- Opening Delimiter -
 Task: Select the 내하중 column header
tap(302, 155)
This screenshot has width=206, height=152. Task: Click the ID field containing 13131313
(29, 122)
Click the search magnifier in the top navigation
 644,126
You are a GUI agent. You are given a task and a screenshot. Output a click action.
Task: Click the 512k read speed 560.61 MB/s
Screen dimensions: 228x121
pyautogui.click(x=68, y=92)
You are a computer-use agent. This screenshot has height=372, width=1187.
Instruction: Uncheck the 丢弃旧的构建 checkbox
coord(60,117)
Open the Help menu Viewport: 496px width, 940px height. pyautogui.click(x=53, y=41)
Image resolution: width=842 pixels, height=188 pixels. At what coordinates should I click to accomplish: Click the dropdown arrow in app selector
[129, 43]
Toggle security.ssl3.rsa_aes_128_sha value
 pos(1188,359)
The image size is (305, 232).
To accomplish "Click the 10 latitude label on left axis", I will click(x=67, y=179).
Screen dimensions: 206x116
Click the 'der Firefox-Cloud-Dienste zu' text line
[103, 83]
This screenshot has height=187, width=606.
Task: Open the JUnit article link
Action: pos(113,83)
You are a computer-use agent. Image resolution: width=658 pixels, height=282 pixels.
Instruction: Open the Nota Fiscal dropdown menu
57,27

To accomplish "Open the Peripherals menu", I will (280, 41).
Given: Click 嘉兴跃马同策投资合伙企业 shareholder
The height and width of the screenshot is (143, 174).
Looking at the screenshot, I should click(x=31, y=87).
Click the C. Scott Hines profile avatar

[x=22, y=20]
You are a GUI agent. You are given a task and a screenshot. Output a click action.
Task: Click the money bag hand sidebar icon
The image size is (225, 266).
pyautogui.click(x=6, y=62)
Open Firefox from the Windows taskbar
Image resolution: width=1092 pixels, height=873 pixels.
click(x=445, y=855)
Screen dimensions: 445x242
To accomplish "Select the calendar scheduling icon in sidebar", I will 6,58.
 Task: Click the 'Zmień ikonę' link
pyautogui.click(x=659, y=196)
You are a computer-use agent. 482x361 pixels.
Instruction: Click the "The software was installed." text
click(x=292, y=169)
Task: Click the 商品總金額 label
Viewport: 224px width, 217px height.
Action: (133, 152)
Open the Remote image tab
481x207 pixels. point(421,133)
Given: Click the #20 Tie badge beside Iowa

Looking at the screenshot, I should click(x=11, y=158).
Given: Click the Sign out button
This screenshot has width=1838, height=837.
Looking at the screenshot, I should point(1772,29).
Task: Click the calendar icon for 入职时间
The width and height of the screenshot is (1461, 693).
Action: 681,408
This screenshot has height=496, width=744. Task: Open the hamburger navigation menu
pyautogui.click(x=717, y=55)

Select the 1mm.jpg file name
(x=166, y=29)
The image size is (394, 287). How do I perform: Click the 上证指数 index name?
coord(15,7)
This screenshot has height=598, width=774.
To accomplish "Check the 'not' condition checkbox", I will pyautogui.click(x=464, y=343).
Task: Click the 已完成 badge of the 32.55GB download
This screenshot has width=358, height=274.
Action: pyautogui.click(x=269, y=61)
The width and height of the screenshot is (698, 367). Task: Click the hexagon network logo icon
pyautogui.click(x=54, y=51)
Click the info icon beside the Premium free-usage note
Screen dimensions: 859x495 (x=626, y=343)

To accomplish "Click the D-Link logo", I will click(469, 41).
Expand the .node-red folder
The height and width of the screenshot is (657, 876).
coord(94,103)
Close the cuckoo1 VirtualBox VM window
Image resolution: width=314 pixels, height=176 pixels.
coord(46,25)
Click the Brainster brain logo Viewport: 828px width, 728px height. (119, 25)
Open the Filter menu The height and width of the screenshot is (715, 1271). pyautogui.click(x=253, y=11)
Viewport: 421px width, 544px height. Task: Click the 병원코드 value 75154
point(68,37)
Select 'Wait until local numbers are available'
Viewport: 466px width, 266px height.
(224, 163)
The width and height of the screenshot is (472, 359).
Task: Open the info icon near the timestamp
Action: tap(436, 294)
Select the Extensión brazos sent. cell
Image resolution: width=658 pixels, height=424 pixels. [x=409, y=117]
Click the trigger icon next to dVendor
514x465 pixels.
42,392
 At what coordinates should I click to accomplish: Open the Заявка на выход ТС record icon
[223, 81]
- Closing Delimiter -
**About this exercise**:
Could you copy every record above exactly as written?

**Your response**:
 Task: Select the 내하중 column header
tap(302, 155)
This screenshot has width=206, height=152. Task: Click the ID field containing 13131313
(29, 122)
Click the search magnifier in the top navigation
 644,126
You are a GUI agent. You are given a task and a screenshot. Output a click action.
Task: Click the 512k read speed 560.61 MB/s
Screen dimensions: 228x121
pyautogui.click(x=68, y=92)
You are a computer-use agent. This screenshot has height=372, width=1187.
Instruction: Uncheck the 丢弃旧的构建 checkbox
coord(60,117)
Open the Help menu Viewport: 496px width, 940px height. pyautogui.click(x=53, y=41)
Image resolution: width=842 pixels, height=188 pixels. At what coordinates should I click to accomplish: Click the dropdown arrow in app selector
[129, 43]
Toggle security.ssl3.rsa_aes_128_sha value
 pos(1188,359)
The image size is (305, 232).
To accomplish "Click the 10 latitude label on left axis", I will click(x=67, y=179).
Screen dimensions: 206x116
Click the 'der Firefox-Cloud-Dienste zu' text line
[103, 83]
This screenshot has height=187, width=606.
Task: Open the JUnit article link
Action: pos(113,83)
You are a computer-use agent. Image resolution: width=658 pixels, height=282 pixels.
Instruction: Open the Nota Fiscal dropdown menu
57,27

To accomplish "Open the Peripherals menu", I will (280, 41).
Given: Click 嘉兴跃马同策投资合伙企业 shareholder
The height and width of the screenshot is (143, 174).
Looking at the screenshot, I should click(x=31, y=87).
Click the C. Scott Hines profile avatar

[x=22, y=20]
You are a GUI agent. You are given a task and a screenshot. Output a click action.
Task: Click the money bag hand sidebar icon
The image size is (225, 266).
pyautogui.click(x=6, y=62)
Open Firefox from the Windows taskbar
Image resolution: width=1092 pixels, height=873 pixels.
click(x=445, y=855)
Screen dimensions: 445x242
To accomplish "Select the calendar scheduling icon in sidebar", I will 6,58.
 Task: Click the 'Zmień ikonę' link
pyautogui.click(x=659, y=196)
You are a computer-use agent. 482x361 pixels.
Instruction: Click the "The software was installed." text
click(x=292, y=169)
Task: Click the 商品總金額 label
Viewport: 224px width, 217px height.
Action: (133, 152)
Open the Remote image tab
481x207 pixels. point(421,133)
Given: Click the #20 Tie badge beside Iowa

Looking at the screenshot, I should click(x=11, y=158).
Given: Click the Sign out button
This screenshot has width=1838, height=837.
Looking at the screenshot, I should point(1772,29).
Task: Click the calendar icon for 入职时间
The width and height of the screenshot is (1461, 693).
Action: 681,408
This screenshot has height=496, width=744. Task: Open the hamburger navigation menu
pyautogui.click(x=717, y=55)

Select the 1mm.jpg file name
(x=166, y=29)
The image size is (394, 287). How do I perform: Click the 上证指数 index name?
coord(15,7)
This screenshot has height=598, width=774.
To accomplish "Check the 'not' condition checkbox", I will pyautogui.click(x=464, y=343).
Task: Click the 已完成 badge of the 32.55GB download
This screenshot has width=358, height=274.
Action: pyautogui.click(x=269, y=61)
The width and height of the screenshot is (698, 367). Task: Click the hexagon network logo icon
pyautogui.click(x=54, y=51)
Click the info icon beside the Premium free-usage note
Screen dimensions: 859x495 (x=626, y=343)

To accomplish "Click the D-Link logo", I will click(469, 41).
Expand the .node-red folder
The height and width of the screenshot is (657, 876).
coord(94,103)
Close the cuckoo1 VirtualBox VM window
Image resolution: width=314 pixels, height=176 pixels.
coord(46,25)
Click the Brainster brain logo Viewport: 828px width, 728px height. (119, 25)
Open the Filter menu The height and width of the screenshot is (715, 1271). pyautogui.click(x=253, y=11)
Viewport: 421px width, 544px height. Task: Click the 병원코드 value 75154
point(68,37)
Select 'Wait until local numbers are available'
Viewport: 466px width, 266px height.
(224, 163)
The width and height of the screenshot is (472, 359).
Task: Open the info icon near the timestamp
Action: tap(436, 294)
Select the Extensión brazos sent. cell
Image resolution: width=658 pixels, height=424 pixels. [x=409, y=117]
Click the trigger icon next to dVendor
514x465 pixels.
42,392
 At what coordinates should I click to accomplish: Open the Заявка на выход ТС record icon
[223, 81]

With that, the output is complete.